A Vessel component named ‘Lay Vessel’ is created in the Vessel folder. This component models the lay vessel. The Standard Vessel Profile option is selected from the Profile Options drop-down list. The overall dimensions of the vessel are listed in the table below.

Table: Properties of ‘Lay Vessel’

Property

Value

Length

220 m

Depth of Keel below Origin

15 m

Horizontal Offset from Origin

0 m

Create Solid Profile

No

The Stinger Location and Support Locations are also defined on the Vessel component, the properties of which are given in the tables below respectively.

Table: ‘Articulated Stinger’ Location

Property

Value

X Coordinate

2.8 m

Y Coordinate

-88.1 m

Z Coordinate

0 m

Stinger Angle

180°

Table: Support Locations on ‘Lay Vessel’

Support Name

X Coordinate (m)

Y Coordinate (m)

Z Coordinate (m)

Angle (°)

Tensioner

4.8314

-7.8

0

-

V-Rollerbox

4.8

-20

0

-

V-Rollerbox

4.8

-32.2

0

-

V-Rollerbox

4.8

-44.4

0

-

V-Rollerbox

4.8

-56.6

0

-

V-Rollerbox

4.8

-68.8

0

-

V-Rollerbox

4.8

-81

0

-

Radii of Curvature for the supports along the vessel and stinger are to be user-defined also.

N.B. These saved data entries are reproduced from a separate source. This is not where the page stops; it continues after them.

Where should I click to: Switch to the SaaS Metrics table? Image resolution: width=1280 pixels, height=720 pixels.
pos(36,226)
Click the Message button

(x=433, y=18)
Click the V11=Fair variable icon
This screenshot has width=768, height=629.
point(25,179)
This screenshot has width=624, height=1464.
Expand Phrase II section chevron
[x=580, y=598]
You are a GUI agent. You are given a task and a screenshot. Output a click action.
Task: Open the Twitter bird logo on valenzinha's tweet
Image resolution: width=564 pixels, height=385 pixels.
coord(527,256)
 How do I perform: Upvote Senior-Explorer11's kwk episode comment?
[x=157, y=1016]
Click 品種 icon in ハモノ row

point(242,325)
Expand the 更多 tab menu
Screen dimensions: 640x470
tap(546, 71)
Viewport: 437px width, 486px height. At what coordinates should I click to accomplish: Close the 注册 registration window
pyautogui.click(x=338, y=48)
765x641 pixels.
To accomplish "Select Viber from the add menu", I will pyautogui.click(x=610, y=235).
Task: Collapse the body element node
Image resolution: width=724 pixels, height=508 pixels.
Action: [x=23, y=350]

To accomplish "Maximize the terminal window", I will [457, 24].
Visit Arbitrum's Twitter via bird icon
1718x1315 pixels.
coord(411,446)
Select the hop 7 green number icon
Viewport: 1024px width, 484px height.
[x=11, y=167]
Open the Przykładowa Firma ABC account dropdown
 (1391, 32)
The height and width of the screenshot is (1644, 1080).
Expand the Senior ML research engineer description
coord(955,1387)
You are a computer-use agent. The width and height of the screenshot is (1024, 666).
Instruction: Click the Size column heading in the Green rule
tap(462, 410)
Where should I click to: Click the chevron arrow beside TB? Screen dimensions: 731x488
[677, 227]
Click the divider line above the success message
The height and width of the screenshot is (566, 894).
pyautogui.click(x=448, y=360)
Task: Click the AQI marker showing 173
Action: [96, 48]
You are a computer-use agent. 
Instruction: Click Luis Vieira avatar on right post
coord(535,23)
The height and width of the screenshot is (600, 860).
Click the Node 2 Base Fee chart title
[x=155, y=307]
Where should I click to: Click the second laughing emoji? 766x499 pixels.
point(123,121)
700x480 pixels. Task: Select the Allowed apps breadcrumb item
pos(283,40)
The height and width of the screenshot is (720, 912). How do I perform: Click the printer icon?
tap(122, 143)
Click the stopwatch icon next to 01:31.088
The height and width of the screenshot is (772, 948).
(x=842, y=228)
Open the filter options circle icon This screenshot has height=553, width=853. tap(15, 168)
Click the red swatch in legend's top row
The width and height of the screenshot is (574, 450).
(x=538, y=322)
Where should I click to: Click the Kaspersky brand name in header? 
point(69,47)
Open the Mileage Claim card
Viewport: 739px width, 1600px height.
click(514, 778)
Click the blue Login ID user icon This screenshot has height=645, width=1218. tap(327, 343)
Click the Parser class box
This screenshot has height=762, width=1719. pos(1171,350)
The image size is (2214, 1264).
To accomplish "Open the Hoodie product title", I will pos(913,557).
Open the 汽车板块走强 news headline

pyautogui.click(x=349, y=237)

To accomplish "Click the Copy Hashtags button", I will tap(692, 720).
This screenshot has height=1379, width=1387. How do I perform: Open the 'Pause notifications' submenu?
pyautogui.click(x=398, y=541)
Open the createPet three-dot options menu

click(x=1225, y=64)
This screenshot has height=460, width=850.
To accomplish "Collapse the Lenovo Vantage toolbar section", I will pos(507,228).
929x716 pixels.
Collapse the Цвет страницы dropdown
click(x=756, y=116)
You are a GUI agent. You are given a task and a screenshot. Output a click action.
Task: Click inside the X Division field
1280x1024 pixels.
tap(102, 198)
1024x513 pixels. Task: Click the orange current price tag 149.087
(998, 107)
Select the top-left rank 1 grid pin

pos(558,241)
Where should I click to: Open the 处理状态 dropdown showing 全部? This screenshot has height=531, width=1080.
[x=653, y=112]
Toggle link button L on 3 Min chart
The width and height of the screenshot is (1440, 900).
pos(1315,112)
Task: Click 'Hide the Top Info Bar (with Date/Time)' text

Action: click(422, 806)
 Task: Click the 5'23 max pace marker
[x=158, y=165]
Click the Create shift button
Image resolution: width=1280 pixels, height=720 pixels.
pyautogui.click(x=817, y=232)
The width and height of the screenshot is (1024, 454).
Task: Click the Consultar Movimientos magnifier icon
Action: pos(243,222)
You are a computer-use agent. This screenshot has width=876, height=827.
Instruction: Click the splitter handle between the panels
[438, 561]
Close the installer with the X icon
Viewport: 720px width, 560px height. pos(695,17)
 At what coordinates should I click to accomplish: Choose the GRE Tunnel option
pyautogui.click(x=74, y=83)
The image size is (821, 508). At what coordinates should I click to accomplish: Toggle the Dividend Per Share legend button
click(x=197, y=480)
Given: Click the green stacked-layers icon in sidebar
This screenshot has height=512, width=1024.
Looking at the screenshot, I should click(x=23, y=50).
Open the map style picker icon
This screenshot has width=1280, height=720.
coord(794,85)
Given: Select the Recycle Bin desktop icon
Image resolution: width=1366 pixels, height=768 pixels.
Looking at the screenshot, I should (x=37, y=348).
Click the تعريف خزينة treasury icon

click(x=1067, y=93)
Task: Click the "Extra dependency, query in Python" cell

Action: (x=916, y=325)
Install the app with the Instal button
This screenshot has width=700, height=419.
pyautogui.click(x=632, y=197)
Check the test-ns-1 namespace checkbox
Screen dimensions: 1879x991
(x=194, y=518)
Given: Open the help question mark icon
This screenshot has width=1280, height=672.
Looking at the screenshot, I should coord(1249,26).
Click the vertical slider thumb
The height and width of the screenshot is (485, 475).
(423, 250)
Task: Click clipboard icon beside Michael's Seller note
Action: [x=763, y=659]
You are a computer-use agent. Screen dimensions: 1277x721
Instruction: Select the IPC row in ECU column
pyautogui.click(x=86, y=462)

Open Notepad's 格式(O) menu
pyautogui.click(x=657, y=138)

See the table below for the properties defined in the Radii of Curvature dialog.

Table: Radii of Curvature Properties

Radius of Curvature (m)

Y Coordinate (m)

Analysis Optimisation

200

-64.1

No

150

-88.1

No

 

To complete the definition of the Vessel component, the Vessel Motion component ‘Lay Vessel RAOs’ is associated with the vessel by selecting it from the Vessel Motions drop-down list.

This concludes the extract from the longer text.